R. - L’essenza è che quando noi commettiamo un peccato, offendiamo Dio – questa è la parte più grave e più seria, potremmo dire ‘infinita’, quasi, del peccato stesso – però anche offendiamo tutte le altre persone, offendiamo la natura stessa. Appunto, quando uno si confessa, Dio perdona, quindi viene tolta quella che si chiama ‘la colpa’, la condanna eterna, la separazione di Dio che uno ha scelto peccando, viene risolta, viene tolta.
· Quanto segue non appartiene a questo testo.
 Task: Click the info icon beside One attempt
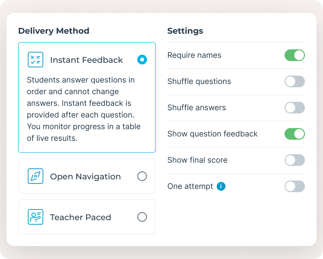[x=221, y=186]
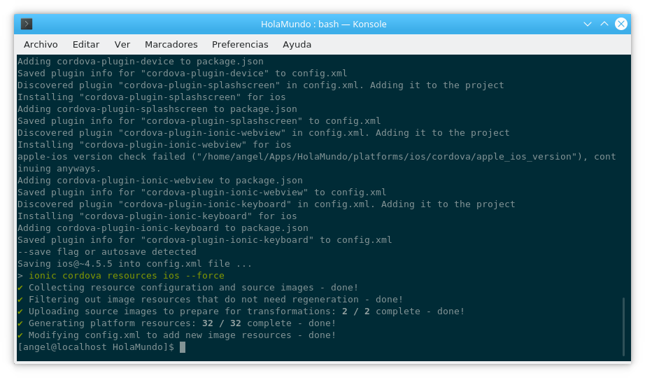The width and height of the screenshot is (645, 378).
Task: Open the Ver menu
Action: pos(122,44)
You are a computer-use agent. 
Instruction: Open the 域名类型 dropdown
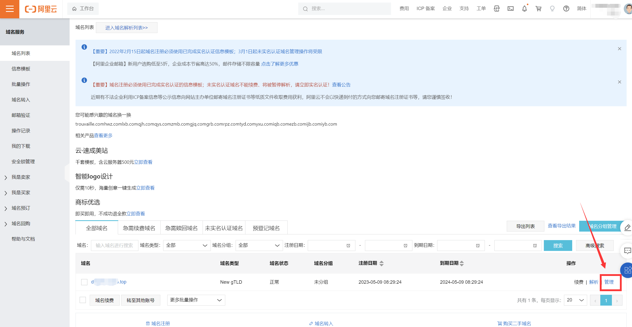[187, 245]
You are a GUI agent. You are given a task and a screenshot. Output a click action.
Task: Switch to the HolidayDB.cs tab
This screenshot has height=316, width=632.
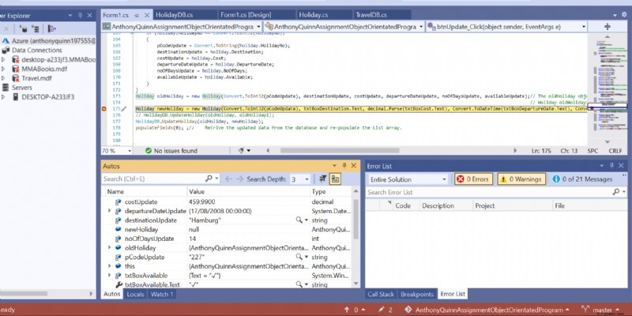point(180,14)
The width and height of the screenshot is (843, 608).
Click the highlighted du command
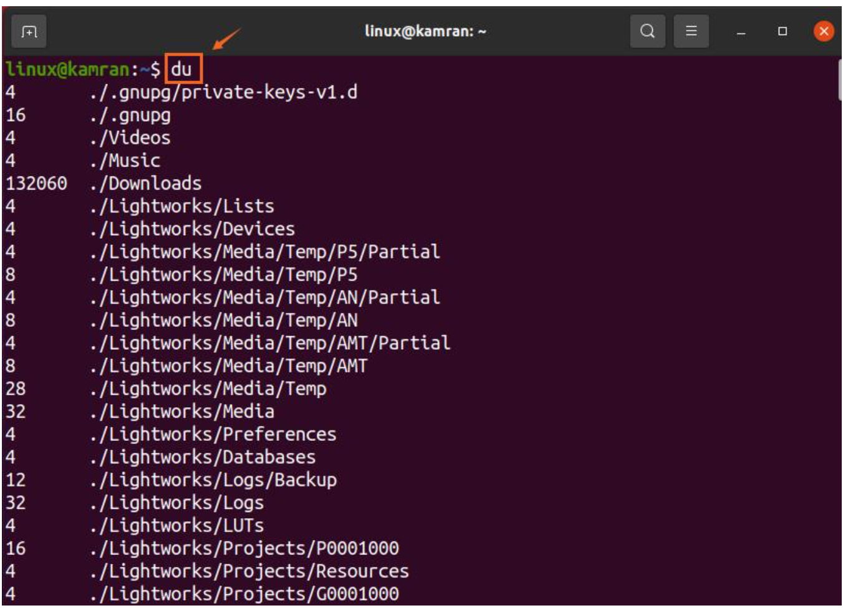[x=182, y=69]
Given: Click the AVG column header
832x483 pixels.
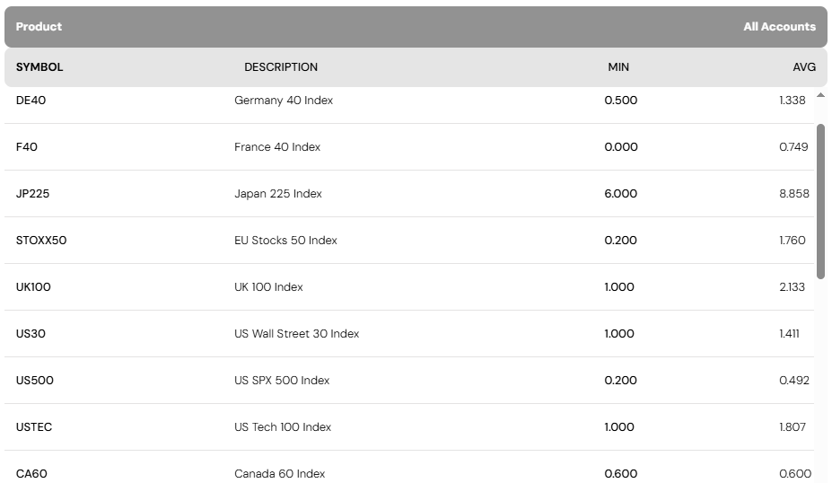Looking at the screenshot, I should pyautogui.click(x=804, y=67).
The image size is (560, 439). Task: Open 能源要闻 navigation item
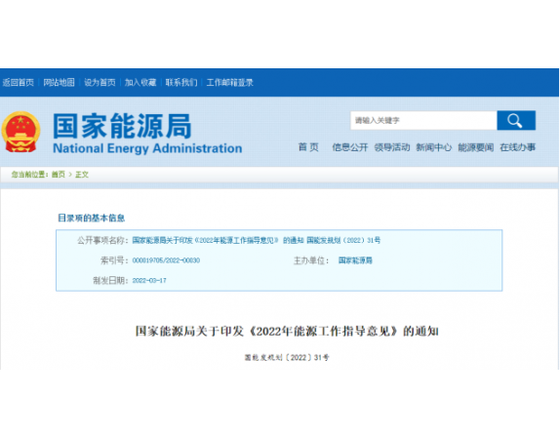476,147

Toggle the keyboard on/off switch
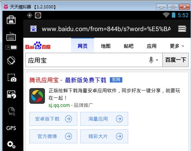pos(11,48)
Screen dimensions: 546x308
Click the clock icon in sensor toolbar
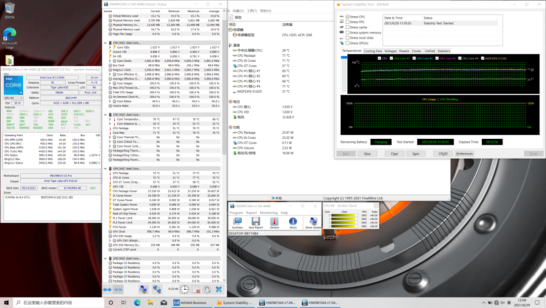coord(185,289)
Però, rimane l’offesa compiuta nei confronti di tutti gli altri uomini, quindi anche degli uomini di tutti i tempi e anche l’offesa rivolta alla natura. Il Signore che è giusto, oltre che misericordioso, vuole che noi anche chiediamo perdono per questo, in un certo senso, e quindi quando uno pecca c’è una dimensione di pena temporale che è ciò che, secondo la tradizione cattolica, si sconta nel purgatorio, potremmo dire: “che si ripara”. Allora, l’indulgenza, effettivamente, quello che fa è rimettere questa pena temporale: è sciolta, è eliminata. E’ un messaggio di profonda speranza e di profonda comunione con tutti.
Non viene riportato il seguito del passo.